Simulation helps keep doctors cool under fire
By PHILIP WALZER, The Virginian-Pilot
© August 2, 2004
Last updated: 11:41 PM
NORFOLK — A medical resident in green scrubs slithered across the floor toward the victim, dragging a medic pack.
Amid the sounds of gunshots and flashes of fire in the sky, he went to work inserting a chest tube.
A couple of minutes later, he screamed: “Tube in!”
The resident, Dr. Mayur Narayan, accomplished the procedure last week not in Iraq, but in the “Cave,” part of Old Dominion University’s simulation center.
Narayan was among two dozen residents and students from Eastern Virginia Medical School participating in a study assessing medical skills under combat conditions.
They worked on a TraumaMan torso, a latex-and-rubber replica with simulated organs and blood, in a dark 10-foot cube on the second floor of ODU’s Fieldhouse.
It seemed thousands of miles from the gym.
Projected on the walls surrounding them appeared images of white buildings perennially lighted by shelling. The pounding of gunfire regularly pierced the air.
The torso lay before a semi-circle of boxes, approximating a bunker. If the doctor raised his head above them once, he faced a sniper’s shot and the warning, “Get down.” The second time, he was “killed” with an Arnold Schwarzenegger-like farewell raining from the sky: “Hasta la vista, baby!”

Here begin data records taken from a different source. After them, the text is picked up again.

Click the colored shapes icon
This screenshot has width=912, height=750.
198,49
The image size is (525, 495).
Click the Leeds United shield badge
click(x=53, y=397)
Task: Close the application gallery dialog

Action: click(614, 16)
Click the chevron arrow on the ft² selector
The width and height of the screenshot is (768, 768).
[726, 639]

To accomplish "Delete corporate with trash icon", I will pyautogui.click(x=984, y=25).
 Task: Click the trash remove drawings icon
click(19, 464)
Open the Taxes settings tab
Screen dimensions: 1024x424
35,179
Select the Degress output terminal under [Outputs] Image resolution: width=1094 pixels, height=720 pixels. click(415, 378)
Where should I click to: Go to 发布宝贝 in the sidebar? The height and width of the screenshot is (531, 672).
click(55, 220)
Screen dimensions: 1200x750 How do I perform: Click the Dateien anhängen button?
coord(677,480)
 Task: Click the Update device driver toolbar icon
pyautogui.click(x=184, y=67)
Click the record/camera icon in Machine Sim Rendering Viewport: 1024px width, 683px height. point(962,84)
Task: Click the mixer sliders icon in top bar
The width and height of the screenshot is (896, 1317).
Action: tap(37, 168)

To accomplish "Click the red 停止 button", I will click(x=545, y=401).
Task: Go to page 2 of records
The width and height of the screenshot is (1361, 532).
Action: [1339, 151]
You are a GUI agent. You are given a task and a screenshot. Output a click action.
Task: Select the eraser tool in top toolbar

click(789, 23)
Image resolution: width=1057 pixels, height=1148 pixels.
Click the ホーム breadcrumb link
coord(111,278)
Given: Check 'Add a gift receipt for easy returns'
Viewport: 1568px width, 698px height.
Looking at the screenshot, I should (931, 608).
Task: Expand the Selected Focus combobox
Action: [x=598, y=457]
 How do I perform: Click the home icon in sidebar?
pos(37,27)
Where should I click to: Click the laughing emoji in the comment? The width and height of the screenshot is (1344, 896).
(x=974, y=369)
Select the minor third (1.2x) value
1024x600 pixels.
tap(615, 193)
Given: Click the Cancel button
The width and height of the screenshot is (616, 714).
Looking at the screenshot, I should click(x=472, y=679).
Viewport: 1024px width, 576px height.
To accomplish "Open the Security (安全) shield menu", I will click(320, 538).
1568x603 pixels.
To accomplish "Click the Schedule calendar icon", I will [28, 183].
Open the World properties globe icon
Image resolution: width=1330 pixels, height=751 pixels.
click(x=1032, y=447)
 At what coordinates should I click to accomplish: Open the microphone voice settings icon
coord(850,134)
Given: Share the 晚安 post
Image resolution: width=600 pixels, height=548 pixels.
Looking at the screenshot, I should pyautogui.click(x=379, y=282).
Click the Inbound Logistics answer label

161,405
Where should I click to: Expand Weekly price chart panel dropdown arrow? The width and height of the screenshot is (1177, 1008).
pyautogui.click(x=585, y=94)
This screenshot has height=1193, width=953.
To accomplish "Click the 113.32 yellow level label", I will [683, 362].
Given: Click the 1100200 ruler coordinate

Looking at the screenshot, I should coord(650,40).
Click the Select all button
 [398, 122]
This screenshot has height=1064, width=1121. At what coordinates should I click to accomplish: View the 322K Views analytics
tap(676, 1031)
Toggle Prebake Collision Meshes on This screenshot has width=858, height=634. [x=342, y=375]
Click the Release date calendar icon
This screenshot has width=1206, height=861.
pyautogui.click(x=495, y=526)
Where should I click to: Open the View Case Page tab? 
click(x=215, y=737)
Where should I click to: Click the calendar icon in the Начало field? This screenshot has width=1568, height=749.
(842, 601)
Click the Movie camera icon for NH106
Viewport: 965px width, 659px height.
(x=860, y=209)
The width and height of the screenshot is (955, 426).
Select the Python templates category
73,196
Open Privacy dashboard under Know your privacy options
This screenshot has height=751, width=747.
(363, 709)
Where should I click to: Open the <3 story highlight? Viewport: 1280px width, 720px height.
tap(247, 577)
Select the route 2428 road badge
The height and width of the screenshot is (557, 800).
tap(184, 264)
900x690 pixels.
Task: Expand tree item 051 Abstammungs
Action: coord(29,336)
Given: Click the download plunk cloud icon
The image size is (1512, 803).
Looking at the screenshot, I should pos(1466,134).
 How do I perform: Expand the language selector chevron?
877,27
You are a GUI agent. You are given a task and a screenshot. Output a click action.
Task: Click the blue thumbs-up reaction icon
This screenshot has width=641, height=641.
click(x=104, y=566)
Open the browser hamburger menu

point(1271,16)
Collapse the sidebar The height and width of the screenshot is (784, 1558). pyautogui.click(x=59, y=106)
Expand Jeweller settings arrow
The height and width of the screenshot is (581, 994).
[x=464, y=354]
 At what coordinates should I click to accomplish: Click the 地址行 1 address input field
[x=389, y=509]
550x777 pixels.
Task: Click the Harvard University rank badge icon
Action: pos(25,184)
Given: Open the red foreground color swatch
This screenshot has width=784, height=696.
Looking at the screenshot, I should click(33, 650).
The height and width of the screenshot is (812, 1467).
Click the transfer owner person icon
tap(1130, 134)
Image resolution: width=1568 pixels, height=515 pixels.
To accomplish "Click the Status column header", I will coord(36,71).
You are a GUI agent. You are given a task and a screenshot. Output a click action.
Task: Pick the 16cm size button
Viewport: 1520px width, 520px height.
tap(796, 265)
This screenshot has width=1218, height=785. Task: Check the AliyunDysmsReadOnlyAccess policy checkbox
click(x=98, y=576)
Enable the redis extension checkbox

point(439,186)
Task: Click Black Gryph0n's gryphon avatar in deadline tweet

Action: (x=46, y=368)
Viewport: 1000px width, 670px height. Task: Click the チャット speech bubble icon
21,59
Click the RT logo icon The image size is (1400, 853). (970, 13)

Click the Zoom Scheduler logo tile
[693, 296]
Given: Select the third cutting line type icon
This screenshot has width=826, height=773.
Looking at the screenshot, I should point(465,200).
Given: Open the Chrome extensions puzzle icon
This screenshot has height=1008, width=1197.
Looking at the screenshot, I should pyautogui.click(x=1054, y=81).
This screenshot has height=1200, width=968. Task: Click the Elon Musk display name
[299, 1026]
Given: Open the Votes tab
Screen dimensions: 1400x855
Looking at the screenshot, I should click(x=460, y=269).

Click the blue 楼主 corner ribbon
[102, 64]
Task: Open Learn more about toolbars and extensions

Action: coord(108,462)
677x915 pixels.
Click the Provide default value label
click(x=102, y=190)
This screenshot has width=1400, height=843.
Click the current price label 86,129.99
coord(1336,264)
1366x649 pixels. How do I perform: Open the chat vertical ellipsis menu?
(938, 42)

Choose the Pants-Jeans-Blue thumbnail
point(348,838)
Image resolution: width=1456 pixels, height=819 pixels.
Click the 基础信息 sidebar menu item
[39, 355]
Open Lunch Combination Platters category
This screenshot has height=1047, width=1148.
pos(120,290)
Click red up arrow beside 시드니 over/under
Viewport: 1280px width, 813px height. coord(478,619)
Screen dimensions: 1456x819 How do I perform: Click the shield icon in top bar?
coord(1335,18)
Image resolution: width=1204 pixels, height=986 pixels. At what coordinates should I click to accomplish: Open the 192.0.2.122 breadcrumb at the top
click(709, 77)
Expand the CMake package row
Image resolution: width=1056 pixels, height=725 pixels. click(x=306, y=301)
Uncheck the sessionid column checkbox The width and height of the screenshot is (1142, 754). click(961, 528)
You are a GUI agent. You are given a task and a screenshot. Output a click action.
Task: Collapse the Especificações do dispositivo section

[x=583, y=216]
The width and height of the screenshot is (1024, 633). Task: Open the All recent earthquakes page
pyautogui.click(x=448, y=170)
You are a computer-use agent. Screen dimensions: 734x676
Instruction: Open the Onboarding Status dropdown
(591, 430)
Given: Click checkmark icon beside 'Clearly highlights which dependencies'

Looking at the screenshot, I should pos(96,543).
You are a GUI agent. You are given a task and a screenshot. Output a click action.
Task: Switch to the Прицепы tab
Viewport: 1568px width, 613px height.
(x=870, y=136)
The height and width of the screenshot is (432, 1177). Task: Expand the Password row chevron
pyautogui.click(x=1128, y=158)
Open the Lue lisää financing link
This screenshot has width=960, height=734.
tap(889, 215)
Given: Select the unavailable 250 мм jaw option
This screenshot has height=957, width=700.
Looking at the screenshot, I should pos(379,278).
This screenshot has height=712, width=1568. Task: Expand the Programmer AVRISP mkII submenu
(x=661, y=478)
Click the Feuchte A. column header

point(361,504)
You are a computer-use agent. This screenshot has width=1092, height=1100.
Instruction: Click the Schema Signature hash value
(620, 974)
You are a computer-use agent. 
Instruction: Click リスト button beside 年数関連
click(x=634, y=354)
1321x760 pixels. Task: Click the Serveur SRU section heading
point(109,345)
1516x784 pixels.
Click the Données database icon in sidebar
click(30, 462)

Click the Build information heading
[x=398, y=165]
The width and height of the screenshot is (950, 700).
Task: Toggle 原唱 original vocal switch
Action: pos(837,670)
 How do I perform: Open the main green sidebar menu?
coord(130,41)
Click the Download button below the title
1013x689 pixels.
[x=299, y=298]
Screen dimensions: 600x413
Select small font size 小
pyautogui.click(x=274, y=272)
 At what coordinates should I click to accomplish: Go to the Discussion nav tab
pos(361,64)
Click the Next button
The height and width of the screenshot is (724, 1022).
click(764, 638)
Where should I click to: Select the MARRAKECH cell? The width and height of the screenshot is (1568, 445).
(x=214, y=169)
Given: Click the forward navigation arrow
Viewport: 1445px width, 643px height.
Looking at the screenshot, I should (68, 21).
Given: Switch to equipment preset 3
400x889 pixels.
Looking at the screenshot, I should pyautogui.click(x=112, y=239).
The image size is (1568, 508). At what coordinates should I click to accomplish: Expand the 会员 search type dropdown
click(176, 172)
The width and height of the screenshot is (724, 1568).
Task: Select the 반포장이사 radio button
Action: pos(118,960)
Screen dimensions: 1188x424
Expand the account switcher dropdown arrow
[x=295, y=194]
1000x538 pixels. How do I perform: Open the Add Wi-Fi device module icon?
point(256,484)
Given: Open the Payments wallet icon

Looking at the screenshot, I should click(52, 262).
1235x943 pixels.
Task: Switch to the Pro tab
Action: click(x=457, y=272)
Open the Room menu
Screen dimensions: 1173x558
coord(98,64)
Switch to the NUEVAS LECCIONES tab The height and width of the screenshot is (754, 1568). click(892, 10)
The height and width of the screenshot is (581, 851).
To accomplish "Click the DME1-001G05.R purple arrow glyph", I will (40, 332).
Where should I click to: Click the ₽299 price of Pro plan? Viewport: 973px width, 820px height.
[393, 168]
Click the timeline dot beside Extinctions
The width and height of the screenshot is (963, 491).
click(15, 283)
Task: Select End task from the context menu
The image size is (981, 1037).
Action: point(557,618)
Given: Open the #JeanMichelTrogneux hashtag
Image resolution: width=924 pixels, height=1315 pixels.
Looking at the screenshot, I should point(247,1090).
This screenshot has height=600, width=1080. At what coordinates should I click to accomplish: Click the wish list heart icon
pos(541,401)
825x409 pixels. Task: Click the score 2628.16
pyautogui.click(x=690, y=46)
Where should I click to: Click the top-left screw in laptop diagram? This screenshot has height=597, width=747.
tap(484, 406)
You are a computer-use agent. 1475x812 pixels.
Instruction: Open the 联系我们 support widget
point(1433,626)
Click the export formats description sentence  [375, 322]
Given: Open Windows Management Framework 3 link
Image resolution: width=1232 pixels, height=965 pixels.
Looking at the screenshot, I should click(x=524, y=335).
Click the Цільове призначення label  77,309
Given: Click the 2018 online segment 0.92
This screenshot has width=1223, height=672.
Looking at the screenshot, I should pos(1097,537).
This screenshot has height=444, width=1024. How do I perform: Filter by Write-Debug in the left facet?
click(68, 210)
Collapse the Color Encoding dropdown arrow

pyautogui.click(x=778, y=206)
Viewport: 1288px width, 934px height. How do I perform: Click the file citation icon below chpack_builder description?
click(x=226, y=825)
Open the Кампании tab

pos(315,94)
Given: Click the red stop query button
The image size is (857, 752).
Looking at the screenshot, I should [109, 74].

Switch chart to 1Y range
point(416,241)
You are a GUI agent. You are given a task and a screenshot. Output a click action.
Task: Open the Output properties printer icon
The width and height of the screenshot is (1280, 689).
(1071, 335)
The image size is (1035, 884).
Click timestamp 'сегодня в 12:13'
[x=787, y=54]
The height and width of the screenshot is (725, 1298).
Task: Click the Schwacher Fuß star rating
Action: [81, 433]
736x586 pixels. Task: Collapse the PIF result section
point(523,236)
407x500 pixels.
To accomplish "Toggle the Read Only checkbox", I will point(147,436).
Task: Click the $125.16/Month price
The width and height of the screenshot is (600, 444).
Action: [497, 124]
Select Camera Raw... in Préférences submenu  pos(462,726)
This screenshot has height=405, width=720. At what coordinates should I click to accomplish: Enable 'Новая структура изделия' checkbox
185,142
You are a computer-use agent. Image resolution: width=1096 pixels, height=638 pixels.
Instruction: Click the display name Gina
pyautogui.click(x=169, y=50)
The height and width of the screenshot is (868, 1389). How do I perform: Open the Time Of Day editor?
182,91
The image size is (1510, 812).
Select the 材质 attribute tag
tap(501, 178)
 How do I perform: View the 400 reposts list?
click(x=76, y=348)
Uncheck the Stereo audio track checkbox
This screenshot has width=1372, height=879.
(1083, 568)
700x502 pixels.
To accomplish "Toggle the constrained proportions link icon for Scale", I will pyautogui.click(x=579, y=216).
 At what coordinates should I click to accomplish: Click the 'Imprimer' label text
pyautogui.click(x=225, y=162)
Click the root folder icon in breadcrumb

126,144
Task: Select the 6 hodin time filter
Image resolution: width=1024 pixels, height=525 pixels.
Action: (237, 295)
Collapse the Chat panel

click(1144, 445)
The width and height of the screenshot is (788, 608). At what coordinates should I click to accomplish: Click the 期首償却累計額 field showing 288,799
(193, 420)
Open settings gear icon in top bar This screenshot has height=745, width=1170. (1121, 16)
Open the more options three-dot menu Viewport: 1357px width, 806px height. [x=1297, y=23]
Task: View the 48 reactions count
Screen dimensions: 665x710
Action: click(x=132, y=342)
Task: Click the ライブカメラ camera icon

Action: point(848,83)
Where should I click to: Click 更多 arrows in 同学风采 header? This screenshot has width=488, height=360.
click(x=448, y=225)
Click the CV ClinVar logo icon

Most residents last week shrugged off the challenges of the exercise, although they acknowledged it was harder to perform the procedures lying down.
“I wanted to see if I could do some skills outside the hospital environment,” said Dr. Charlie Cheng, 30, a fourth-year resident from Springfield. “I think I can, which is good to know.”
The results, though, show that several could have problems on the battlefield.
“There is a tremendous amount of variability,” said Mark W. Scerbo, an Old Dominion psychology professor who is the lead researcher on the project, which is co-run with EVMS.
“Some do what you’d expect and nail it. Some are struggling. And some are getting killed.”
More than a few completely missed the “pleural space,” the cavity between the lungs and the membranes that surround it, where the tube needs to go in.